Authors: Craig Larsen
Laura Daly was working Christmas day, as she always had. On that cloudless, sunny day, the huge, nearly empty newsroom was unusually bright with natural light. Nick wasn’t certain why, but it felt like Christmas. “It’s an incredible story,” Daly was saying. “What a tapestry. I can’t quite believe it—all of them working together. Sara, Jillian, Barnes, your brother. Detective Stolie. What a conspiracy.”
“There was a lot at stake. And there were a lot of different things going on,” Nick acknowledged. “Sara and her mother had been planning this for years, but they were still opportunists. Who knows? Maybe they hadn’t been planning to kill Hamlin from the start. Maybe they had only been planning to set him up for raping Sara, to see how much they could extort from him. When Sara met Sam and found out about his work with Barnes, the opportunity he presented was too good to pass up. Sam and Barnes were trying to bilk money out of Hamlin, too. Why take a little, though, when you can get your hands on the whole thing?” Nick smiled ruefully at his boss before he went on. “Like Sara said, I was the perfect sacrifice. And then Jackson Ferry came along and nearly spoiled their plans. Lucky for them they had Stolie to help them pick up the pieces.”
Daly shook her head. “And they murdered Van Gundy, too.”
“I should have put it together earlier.”
“You were drugged, Nick. Half out of your mind.”
“Except for you, Sara was the only one who knew that I was going to meet him. Stolie was the triggerman, but it was Sara and Jillian who wanted Van Gundy dead. The last thing they needed was you and me breaking open that scandal. We would have brought down Hamlin’s empire right before they got their hands on it.”
Daly looked very satisfied. “It’s going to make a damn good series of headlines.”
Nick shrugged his shoulders. “I don’t want anything to do with it.”
“No,” Daly said. “I’m sure you don’t.” She became pensive. “What are your plans? I suppose you’ll have to stay here in Seattle for Sara and Jillian’s trial. But after that?”
Nick cast his gaze down toward the floor. “I don’t know,” he said. “I really don’t know.”
Daly looked at him through the eyes of a friend. “You really shouldn’t take the wrong lessons from this.”
Nick waited for the woman to explain.
“It must not be easy to accept Sam’s guilt. And it must hurt, everything you lost with Sara. I can’t even imagine. But the thing of it is, Nick, no man can go through life alone. My father once said to me, ‘You walk your destiny through a labyrinth.’ I think about that sometimes, and it strikes me how difficult it is to walk that labyrinth by yourself, without a beacon.” She rested a hand on Nick’s back. “Whether you understand it or not, you have a family here in Seattle.” Nick was unable to mask the skepticism creasing his forehead. “We don’t want to lose you.”
Laura Daly let her hand linger too long on Nick’s back, waiting for him to meet her gaze.

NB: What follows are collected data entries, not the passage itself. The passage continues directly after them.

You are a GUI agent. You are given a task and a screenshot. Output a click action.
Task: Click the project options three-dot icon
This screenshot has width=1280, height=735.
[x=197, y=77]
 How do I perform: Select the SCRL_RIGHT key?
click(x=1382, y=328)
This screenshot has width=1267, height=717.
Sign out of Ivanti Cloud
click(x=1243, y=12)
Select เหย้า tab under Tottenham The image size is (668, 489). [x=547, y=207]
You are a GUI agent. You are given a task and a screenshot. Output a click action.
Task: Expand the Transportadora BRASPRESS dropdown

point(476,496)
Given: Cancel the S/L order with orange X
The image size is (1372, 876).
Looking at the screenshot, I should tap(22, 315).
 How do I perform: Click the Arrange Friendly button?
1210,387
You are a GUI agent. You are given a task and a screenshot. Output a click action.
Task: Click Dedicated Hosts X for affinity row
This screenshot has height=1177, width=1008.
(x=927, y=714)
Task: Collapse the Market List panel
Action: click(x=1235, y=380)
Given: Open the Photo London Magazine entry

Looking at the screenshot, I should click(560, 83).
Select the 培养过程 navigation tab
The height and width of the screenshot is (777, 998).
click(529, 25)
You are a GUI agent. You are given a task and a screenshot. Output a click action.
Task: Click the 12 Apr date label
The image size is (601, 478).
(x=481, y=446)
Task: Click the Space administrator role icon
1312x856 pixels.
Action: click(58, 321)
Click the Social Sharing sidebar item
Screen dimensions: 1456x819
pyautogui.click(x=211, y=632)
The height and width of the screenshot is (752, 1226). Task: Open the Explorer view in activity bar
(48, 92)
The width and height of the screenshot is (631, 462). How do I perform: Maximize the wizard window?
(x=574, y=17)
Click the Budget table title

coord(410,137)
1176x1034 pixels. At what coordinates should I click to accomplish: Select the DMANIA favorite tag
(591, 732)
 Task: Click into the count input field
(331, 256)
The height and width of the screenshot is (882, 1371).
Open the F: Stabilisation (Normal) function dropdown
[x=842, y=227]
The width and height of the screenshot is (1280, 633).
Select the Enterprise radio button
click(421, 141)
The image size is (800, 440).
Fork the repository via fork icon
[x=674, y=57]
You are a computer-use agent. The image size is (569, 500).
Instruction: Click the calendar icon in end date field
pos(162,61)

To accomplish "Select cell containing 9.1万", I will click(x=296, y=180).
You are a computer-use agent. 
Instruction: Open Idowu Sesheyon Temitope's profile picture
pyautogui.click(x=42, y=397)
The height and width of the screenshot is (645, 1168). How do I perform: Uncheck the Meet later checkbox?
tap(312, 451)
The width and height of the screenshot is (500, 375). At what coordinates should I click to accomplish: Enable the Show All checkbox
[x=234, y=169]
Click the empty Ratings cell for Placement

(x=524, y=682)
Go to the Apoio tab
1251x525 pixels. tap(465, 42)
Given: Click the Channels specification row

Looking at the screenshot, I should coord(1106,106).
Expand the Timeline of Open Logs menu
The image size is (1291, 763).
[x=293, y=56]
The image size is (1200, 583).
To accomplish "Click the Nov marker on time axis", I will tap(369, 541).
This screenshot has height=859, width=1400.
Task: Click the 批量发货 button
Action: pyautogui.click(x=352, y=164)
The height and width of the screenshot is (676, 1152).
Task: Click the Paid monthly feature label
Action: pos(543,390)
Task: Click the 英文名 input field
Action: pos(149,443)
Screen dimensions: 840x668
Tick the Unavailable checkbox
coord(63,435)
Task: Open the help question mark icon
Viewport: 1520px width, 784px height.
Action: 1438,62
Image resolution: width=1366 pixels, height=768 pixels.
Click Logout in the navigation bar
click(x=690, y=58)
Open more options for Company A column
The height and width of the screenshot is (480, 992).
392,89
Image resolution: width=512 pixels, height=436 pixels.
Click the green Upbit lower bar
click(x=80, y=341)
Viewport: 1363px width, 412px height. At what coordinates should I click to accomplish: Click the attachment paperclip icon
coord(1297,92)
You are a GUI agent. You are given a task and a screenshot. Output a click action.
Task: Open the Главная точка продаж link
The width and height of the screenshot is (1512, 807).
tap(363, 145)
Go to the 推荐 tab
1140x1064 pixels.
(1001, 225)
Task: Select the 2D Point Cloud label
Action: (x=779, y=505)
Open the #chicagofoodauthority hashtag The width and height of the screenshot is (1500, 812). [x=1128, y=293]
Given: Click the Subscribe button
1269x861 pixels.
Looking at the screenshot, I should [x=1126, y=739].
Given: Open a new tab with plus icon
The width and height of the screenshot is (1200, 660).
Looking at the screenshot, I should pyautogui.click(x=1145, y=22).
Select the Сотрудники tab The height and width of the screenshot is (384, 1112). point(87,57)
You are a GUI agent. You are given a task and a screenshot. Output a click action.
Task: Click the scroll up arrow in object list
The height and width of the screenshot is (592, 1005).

Their eyes connected, though only for a second. Nick looked away without returning her smile. He wasn’t certain why, but he found himself thinking of the son she had lost, who had disappeared without any trace.
I don’t have a family
, he thought to say, but the words died inside him.
Neither do you, Laura. And I don’t know anyone who does
.
Outside in the street, the sun was shining brilliantly on the huge wreath hung above the front doors of the
Seattle Telegraph
building. A homeless man walking past stopped to tie his shoe, then regarded the young man as he exited the building, a camera dangling from his bandaged arm.
“Anything you got for me, I’d be grateful,” the bum said.
Nick reached automatically into his pocket for a few coins but then stopped himself. He looked the other man in the eye and shook his head. “Sorry,” he said.
“It’s Christmas,” the homeless man said bitterly.
Nick shrugged, then turned and began walking away. The homeless man watched him, then began walking slowly down the sidewalk in the opposite direction.
It has been a long trip.
I can trace the beginning all the way back to a day in Kumasi, Ghana, when at five years old I decided to sell my parents a copy of a book I had stapled together—a few pages I called
Ali & Fatima
. Next stop was the aptly titled
An Event That History Forgot
, which I wrote in the wee hours of the morning during the summer of my twelfth year. After that follow too many failed attempts to remember. I never stopped believing. What makes this journey all the more extraordinary, though, is the help I received along the way from family and friends. Belief in yourself is a graceful blindness. The belief of others is a blind grace, a precious faith.
I am not going to try to reckon that faith here. I hate books with long acknowledgments. There are a few names, though, that must be mentioned. Not to would be criminal.
To the extent that any of this story appears at all effortless, the credit belongs to the people who picked me up and carried me the last few big steps. John Paine, whom I will never be able to repay. Jaimee Garbacik (I will always remember the first call I received from you. I was standing in Miami International, about to board a plane. “Is this Craig?”). Frank Weimann (“Hey—I have some good news for you.”). And Michaela Hamilton, who is all the proof I need that guardian angels do exist.
Any deficiencies are mine.
Don’t miss the next exciting thriller by Craig Larsen…
Coming from Pinnacle in 2010!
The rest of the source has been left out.